[What is required] Give back the listing underneath, unchanged and complete.

[Data for processing]

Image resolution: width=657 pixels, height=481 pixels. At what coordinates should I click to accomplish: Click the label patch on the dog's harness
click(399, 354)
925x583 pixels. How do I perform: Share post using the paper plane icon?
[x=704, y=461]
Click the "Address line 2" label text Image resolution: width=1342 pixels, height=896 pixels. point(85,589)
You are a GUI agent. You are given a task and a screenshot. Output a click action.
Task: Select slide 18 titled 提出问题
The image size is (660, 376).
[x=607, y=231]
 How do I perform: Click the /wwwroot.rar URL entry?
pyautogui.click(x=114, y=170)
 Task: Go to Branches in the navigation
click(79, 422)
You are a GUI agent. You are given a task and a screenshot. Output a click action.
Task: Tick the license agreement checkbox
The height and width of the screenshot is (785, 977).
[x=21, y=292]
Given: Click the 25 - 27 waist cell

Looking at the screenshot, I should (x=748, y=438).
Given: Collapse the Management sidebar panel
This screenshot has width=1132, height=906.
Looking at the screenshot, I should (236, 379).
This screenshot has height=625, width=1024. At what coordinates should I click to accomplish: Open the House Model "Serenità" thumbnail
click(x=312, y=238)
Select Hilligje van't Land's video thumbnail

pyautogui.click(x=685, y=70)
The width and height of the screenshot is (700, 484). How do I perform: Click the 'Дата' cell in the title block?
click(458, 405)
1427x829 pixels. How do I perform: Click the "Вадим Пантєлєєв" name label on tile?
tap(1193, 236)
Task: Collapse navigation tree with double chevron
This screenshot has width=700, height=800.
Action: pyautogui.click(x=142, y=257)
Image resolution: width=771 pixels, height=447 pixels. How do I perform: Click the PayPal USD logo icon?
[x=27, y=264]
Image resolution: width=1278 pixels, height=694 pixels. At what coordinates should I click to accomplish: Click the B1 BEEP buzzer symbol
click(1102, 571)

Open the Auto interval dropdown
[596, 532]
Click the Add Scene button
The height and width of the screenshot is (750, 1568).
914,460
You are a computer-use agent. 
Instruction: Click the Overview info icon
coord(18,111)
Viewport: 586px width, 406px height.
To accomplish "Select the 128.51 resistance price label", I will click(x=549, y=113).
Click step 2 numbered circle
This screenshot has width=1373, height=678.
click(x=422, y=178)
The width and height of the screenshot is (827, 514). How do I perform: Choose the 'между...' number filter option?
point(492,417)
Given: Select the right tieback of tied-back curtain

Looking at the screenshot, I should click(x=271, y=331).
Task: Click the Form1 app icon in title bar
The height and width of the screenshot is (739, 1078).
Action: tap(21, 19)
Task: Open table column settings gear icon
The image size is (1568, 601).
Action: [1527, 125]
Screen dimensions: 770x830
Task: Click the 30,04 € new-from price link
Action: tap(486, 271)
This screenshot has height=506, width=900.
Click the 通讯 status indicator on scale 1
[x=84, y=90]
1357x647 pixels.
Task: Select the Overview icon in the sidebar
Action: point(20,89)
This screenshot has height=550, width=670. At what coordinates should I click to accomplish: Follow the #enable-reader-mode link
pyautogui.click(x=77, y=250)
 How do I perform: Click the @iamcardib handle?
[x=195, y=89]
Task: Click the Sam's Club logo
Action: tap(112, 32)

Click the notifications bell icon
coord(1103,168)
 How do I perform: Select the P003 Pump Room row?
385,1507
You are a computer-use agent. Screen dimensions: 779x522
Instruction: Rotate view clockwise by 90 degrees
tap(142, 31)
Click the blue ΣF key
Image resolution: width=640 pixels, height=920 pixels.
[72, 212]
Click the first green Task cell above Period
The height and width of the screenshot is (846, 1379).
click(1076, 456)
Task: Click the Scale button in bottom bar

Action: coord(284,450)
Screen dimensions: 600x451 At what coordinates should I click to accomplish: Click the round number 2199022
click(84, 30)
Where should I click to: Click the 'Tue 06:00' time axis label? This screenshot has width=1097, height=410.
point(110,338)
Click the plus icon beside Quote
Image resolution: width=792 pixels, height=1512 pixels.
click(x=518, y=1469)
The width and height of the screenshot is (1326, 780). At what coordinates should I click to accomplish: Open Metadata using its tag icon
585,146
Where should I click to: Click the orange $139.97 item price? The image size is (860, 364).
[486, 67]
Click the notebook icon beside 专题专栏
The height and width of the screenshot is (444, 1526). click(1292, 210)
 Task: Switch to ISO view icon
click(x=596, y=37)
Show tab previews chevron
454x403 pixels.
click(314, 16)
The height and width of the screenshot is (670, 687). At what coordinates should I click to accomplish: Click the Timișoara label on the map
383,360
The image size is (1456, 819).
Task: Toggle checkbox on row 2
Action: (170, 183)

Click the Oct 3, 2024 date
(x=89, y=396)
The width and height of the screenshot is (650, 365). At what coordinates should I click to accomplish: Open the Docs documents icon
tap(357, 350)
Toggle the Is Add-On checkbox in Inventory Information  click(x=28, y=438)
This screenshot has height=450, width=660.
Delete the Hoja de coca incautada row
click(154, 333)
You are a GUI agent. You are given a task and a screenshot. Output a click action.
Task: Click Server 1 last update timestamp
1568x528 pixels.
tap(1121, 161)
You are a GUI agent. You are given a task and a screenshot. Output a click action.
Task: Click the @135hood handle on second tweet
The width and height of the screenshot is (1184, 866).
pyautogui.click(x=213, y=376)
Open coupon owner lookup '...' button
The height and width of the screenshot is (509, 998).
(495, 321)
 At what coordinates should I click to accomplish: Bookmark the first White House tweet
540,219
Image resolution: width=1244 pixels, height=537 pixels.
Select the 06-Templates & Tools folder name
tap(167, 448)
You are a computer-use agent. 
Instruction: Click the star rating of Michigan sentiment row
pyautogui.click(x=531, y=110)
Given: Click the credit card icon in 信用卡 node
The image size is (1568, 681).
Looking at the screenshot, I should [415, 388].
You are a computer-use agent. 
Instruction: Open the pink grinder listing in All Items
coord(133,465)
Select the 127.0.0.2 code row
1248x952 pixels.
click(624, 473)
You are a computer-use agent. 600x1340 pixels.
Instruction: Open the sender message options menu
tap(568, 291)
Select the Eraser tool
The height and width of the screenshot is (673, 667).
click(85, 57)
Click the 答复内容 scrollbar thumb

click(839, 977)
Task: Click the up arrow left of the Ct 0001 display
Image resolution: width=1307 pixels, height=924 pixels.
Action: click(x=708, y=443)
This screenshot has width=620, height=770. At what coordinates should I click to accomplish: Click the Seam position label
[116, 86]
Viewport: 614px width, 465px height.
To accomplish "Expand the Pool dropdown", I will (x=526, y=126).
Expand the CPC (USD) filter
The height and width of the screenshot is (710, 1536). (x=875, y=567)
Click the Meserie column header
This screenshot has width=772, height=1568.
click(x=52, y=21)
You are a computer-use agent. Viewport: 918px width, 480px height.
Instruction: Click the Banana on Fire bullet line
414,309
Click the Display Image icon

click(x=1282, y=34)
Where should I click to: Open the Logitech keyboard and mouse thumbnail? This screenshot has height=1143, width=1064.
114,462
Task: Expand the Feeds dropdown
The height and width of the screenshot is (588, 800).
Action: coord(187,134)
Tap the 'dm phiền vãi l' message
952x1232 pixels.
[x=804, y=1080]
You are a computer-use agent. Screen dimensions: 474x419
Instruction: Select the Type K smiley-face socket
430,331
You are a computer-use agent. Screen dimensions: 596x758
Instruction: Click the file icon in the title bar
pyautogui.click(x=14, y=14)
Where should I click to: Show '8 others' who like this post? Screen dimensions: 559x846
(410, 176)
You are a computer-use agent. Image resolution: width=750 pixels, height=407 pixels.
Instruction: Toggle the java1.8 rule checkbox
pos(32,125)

[Solution to the exercise]
Image resolution: width=657 pixels, height=481 pixels. At what coordinates should I click to accomplish: Click the label patch on the dog's harness
click(399, 354)
925x583 pixels. How do I perform: Share post using the paper plane icon?
[x=704, y=461]
Click the "Address line 2" label text Image resolution: width=1342 pixels, height=896 pixels. point(85,589)
You are a GUI agent. You are given a task and a screenshot. Output a click action.
Task: Select slide 18 titled 提出问题
The image size is (660, 376).
[x=607, y=231]
 How do I perform: Click the /wwwroot.rar URL entry?
pyautogui.click(x=114, y=170)
 Task: Go to Branches in the navigation
click(79, 422)
You are a GUI agent. You are given a task and a screenshot. Output a click action.
Task: Tick the license agreement checkbox
The height and width of the screenshot is (785, 977).
[x=21, y=292]
Given: Click the 25 - 27 waist cell

Looking at the screenshot, I should (x=748, y=438).
Given: Collapse the Management sidebar panel
This screenshot has width=1132, height=906.
Looking at the screenshot, I should (236, 379).
This screenshot has height=625, width=1024. At what coordinates should I click to accomplish: Open the House Model "Serenità" thumbnail
click(x=312, y=238)
Select Hilligje van't Land's video thumbnail

pyautogui.click(x=685, y=70)
The width and height of the screenshot is (700, 484). How do I perform: Click the 'Дата' cell in the title block?
click(458, 405)
1427x829 pixels. How do I perform: Click the "Вадим Пантєлєєв" name label on tile?
tap(1193, 236)
Task: Collapse navigation tree with double chevron
This screenshot has width=700, height=800.
Action: pyautogui.click(x=142, y=257)
Image resolution: width=771 pixels, height=447 pixels. How do I perform: Click the PayPal USD logo icon?
[x=27, y=264]
Image resolution: width=1278 pixels, height=694 pixels. At what coordinates should I click to accomplish: Click the B1 BEEP buzzer symbol
click(1102, 571)

Open the Auto interval dropdown
[596, 532]
Click the Add Scene button
The height and width of the screenshot is (750, 1568).
914,460
You are a computer-use agent. 
Instruction: Click the Overview info icon
coord(18,111)
Viewport: 586px width, 406px height.
To accomplish "Select the 128.51 resistance price label", I will click(x=549, y=113).
Click step 2 numbered circle
This screenshot has width=1373, height=678.
click(x=422, y=178)
The width and height of the screenshot is (827, 514). How do I perform: Choose the 'между...' number filter option?
point(492,417)
Given: Select the right tieback of tied-back curtain

Looking at the screenshot, I should click(x=271, y=331).
Task: Click the Form1 app icon in title bar
The height and width of the screenshot is (739, 1078).
Action: tap(21, 19)
Task: Open table column settings gear icon
The image size is (1568, 601).
Action: [1527, 125]
Screen dimensions: 770x830
Task: Click the 30,04 € new-from price link
Action: tap(486, 271)
This screenshot has height=506, width=900.
Click the 通讯 status indicator on scale 1
[x=84, y=90]
1357x647 pixels.
Task: Select the Overview icon in the sidebar
Action: point(20,89)
This screenshot has height=550, width=670. At what coordinates should I click to accomplish: Follow the #enable-reader-mode link
pyautogui.click(x=77, y=250)
 How do I perform: Click the @iamcardib handle?
[x=195, y=89]
Task: Click the Sam's Club logo
Action: tap(112, 32)

Click the notifications bell icon
coord(1103,168)
 How do I perform: Select the P003 Pump Room row?
385,1507
You are a computer-use agent. Screen dimensions: 779x522
Instruction: Rotate view clockwise by 90 degrees
tap(142, 31)
Click the blue ΣF key
Image resolution: width=640 pixels, height=920 pixels.
[72, 212]
Click the first green Task cell above Period
The height and width of the screenshot is (846, 1379).
click(1076, 456)
Task: Click the Scale button in bottom bar

Action: coord(284,450)
Screen dimensions: 600x451 At what coordinates should I click to accomplish: Click the round number 2199022
click(84, 30)
Where should I click to: Click the 'Tue 06:00' time axis label? This screenshot has width=1097, height=410.
point(110,338)
Click the plus icon beside Quote
Image resolution: width=792 pixels, height=1512 pixels.
click(x=518, y=1469)
The width and height of the screenshot is (1326, 780). At what coordinates should I click to accomplish: Open Metadata using its tag icon
585,146
Where should I click to: Click the orange $139.97 item price? The image size is (860, 364).
[486, 67]
Click the notebook icon beside 专题专栏
The height and width of the screenshot is (444, 1526). click(1292, 210)
 Task: Switch to ISO view icon
click(x=596, y=37)
Show tab previews chevron
454x403 pixels.
click(314, 16)
The height and width of the screenshot is (670, 687). At what coordinates should I click to accomplish: Click the Timișoara label on the map
383,360
The image size is (1456, 819).
Task: Toggle checkbox on row 2
Action: (170, 183)

Click the Oct 3, 2024 date
(x=89, y=396)
The width and height of the screenshot is (650, 365). At what coordinates should I click to accomplish: Open the Docs documents icon
tap(357, 350)
Toggle the Is Add-On checkbox in Inventory Information  click(x=28, y=438)
This screenshot has height=450, width=660.
Delete the Hoja de coca incautada row
click(154, 333)
You are a GUI agent. You are given a task and a screenshot. Output a click action.
Task: Click Server 1 last update timestamp
1568x528 pixels.
tap(1121, 161)
You are a GUI agent. You are given a task and a screenshot. Output a click action.
Task: Click the @135hood handle on second tweet
The width and height of the screenshot is (1184, 866).
pyautogui.click(x=213, y=376)
Open coupon owner lookup '...' button
The height and width of the screenshot is (509, 998).
(495, 321)
 At what coordinates should I click to accomplish: Bookmark the first White House tweet
540,219
Image resolution: width=1244 pixels, height=537 pixels.
Select the 06-Templates & Tools folder name
tap(167, 448)
You are a computer-use agent. 
Instruction: Click the star rating of Michigan sentiment row
pyautogui.click(x=531, y=110)
Given: Click the credit card icon in 信用卡 node
The image size is (1568, 681).
Looking at the screenshot, I should [415, 388].
You are a computer-use agent. 
Instruction: Open the pink grinder listing in All Items
coord(133,465)
Select the 127.0.0.2 code row
1248x952 pixels.
click(624, 473)
You are a computer-use agent. 600x1340 pixels.
Instruction: Open the sender message options menu
tap(568, 291)
Select the Eraser tool
The height and width of the screenshot is (673, 667).
click(85, 57)
Click the 答复内容 scrollbar thumb

click(839, 977)
Task: Click the up arrow left of the Ct 0001 display
Image resolution: width=1307 pixels, height=924 pixels.
Action: click(x=708, y=443)
This screenshot has width=620, height=770. At what coordinates should I click to accomplish: Click the Seam position label
[116, 86]
Viewport: 614px width, 465px height.
To accomplish "Expand the Pool dropdown", I will (x=526, y=126).
Expand the CPC (USD) filter
The height and width of the screenshot is (710, 1536). (x=875, y=567)
Click the Meserie column header
This screenshot has width=772, height=1568.
click(x=52, y=21)
You are a computer-use agent. Viewport: 918px width, 480px height.
Instruction: Click the Banana on Fire bullet line
414,309
Click the Display Image icon

click(x=1282, y=34)
Where should I click to: Open the Logitech keyboard and mouse thumbnail? This screenshot has height=1143, width=1064.
114,462
Task: Expand the Feeds dropdown
The height and width of the screenshot is (588, 800).
Action: coord(187,134)
Tap the 'dm phiền vãi l' message
952x1232 pixels.
[x=804, y=1080]
You are a computer-use agent. Screen dimensions: 474x419
Instruction: Select the Type K smiley-face socket
430,331
You are a computer-use agent. Screen dimensions: 596x758
Instruction: Click the file icon in the title bar
pyautogui.click(x=14, y=14)
Where should I click to: Show '8 others' who like this post? Screen dimensions: 559x846
(410, 176)
You are a computer-use agent. Image resolution: width=750 pixels, height=407 pixels.
Instruction: Toggle the java1.8 rule checkbox
pos(32,125)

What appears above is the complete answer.